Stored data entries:
────────

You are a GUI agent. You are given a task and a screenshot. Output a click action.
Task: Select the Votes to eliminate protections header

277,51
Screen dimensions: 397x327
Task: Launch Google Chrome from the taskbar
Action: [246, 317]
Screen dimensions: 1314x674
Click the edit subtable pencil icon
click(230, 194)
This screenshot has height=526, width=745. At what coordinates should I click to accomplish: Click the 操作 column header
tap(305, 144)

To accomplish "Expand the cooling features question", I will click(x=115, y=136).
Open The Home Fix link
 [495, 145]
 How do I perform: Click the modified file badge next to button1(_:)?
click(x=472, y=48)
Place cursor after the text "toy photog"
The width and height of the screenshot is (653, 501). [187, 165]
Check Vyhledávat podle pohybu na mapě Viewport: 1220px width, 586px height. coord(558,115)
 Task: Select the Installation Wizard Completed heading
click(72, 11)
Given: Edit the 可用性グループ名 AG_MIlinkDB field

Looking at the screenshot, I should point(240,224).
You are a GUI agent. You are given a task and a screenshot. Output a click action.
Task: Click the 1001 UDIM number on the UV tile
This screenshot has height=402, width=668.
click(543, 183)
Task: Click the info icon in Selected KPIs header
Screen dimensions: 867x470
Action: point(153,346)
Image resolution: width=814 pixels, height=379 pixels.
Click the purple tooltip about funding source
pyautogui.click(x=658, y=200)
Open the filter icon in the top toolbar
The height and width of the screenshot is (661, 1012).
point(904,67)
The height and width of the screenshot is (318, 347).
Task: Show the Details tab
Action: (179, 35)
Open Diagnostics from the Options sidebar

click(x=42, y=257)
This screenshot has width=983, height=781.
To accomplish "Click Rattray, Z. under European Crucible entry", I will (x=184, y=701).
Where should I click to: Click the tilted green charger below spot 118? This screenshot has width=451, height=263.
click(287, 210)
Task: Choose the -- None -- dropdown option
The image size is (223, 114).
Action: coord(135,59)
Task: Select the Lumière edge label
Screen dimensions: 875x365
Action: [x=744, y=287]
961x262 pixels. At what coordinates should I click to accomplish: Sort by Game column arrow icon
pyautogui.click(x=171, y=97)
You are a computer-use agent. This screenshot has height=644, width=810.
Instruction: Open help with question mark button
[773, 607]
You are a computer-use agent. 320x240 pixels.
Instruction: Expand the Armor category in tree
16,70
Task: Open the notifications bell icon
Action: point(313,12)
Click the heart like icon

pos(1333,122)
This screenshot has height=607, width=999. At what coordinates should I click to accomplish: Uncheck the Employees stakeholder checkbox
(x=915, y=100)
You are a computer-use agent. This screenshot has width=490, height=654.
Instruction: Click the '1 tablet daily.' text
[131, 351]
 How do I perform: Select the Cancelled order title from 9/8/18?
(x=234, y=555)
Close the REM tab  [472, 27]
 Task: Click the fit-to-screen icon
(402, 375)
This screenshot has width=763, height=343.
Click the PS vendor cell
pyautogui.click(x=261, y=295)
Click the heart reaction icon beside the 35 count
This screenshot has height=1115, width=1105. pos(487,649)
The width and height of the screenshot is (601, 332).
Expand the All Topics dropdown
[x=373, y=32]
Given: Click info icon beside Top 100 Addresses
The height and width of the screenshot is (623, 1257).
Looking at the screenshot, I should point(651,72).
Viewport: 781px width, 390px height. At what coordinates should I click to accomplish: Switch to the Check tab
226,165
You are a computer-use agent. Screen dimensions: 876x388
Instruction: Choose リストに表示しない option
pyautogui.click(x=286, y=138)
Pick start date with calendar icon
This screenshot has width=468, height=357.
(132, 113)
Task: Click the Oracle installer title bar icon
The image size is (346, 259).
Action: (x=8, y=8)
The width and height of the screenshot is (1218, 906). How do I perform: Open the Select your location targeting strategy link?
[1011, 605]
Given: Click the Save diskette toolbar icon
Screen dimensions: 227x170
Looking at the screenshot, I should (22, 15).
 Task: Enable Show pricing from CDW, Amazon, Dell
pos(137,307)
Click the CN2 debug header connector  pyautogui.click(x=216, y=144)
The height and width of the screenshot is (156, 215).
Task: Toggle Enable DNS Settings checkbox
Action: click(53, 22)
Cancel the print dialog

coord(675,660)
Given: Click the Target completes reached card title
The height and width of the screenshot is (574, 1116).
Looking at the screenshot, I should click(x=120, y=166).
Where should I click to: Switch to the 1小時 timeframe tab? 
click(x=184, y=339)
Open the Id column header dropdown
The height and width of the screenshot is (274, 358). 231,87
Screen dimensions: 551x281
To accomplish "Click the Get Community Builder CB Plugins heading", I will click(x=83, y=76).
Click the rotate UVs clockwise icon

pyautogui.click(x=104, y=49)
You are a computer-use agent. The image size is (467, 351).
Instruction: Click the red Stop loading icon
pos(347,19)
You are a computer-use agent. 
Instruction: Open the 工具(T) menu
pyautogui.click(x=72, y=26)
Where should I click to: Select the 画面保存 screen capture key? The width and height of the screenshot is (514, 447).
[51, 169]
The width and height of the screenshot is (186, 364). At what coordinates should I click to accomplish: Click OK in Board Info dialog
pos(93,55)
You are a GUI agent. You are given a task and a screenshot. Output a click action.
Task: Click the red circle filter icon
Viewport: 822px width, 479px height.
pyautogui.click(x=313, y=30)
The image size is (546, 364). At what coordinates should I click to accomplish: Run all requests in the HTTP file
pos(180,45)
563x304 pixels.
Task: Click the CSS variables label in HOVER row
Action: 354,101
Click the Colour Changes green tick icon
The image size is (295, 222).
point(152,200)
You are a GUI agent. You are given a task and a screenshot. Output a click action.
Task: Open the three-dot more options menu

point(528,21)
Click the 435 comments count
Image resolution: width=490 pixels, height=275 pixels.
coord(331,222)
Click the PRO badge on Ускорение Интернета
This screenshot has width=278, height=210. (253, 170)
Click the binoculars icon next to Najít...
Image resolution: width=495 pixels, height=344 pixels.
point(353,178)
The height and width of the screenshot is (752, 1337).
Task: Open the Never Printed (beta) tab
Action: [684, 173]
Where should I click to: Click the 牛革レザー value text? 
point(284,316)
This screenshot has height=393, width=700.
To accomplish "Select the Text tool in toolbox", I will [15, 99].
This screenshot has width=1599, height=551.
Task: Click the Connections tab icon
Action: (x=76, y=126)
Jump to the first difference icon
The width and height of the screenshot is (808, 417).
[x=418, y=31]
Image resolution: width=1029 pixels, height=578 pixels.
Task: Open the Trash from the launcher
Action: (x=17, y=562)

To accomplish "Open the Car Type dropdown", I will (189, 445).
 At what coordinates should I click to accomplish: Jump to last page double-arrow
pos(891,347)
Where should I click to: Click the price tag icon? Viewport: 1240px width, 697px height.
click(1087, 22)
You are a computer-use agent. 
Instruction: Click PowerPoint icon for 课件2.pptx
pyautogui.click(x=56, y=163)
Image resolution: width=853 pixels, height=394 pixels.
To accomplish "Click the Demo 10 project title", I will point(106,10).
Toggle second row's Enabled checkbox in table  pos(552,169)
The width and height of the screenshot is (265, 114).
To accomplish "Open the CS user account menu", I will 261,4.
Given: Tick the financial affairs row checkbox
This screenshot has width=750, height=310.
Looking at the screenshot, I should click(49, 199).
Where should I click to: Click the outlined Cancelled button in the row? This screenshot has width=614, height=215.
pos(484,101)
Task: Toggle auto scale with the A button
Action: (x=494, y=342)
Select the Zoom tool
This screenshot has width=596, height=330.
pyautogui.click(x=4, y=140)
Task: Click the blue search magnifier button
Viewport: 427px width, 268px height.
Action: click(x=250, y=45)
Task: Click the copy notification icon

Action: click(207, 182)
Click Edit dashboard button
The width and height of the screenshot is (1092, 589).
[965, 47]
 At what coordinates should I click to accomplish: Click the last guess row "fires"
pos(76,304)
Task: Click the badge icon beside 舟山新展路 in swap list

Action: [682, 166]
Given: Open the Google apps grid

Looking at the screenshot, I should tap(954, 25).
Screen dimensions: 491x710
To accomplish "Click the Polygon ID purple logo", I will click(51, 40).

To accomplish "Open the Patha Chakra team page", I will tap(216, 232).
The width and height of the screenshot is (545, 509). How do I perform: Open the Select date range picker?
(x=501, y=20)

────────

_Task to complete_
Write out exactly the lines between the start of the entries and the line containing "Task: Click the 1001", including that line and the first one.

_Task response_
You are a GUI agent. You are given a task and a screenshot. Output a click action.
Task: Select the Votes to eliminate protections header

277,51
Screen dimensions: 397x327
Task: Launch Google Chrome from the taskbar
Action: [246, 317]
Screen dimensions: 1314x674
Click the edit subtable pencil icon
click(230, 194)
This screenshot has height=526, width=745. At what coordinates should I click to accomplish: Click the 操作 column header
tap(305, 144)

To accomplish "Expand the cooling features question", I will click(x=115, y=136).
Open The Home Fix link
 [495, 145]
 How do I perform: Click the modified file badge next to button1(_:)?
click(x=472, y=48)
Place cursor after the text "toy photog"
The width and height of the screenshot is (653, 501). [187, 165]
Check Vyhledávat podle pohybu na mapě Viewport: 1220px width, 586px height. coord(558,115)
 Task: Select the Installation Wizard Completed heading
click(72, 11)
Given: Edit the 可用性グループ名 AG_MIlinkDB field

Looking at the screenshot, I should point(240,224).
You are a GUI agent. You are given a task and a screenshot. Output a click action.
Task: Click the 1001 UDIM number on the UV tile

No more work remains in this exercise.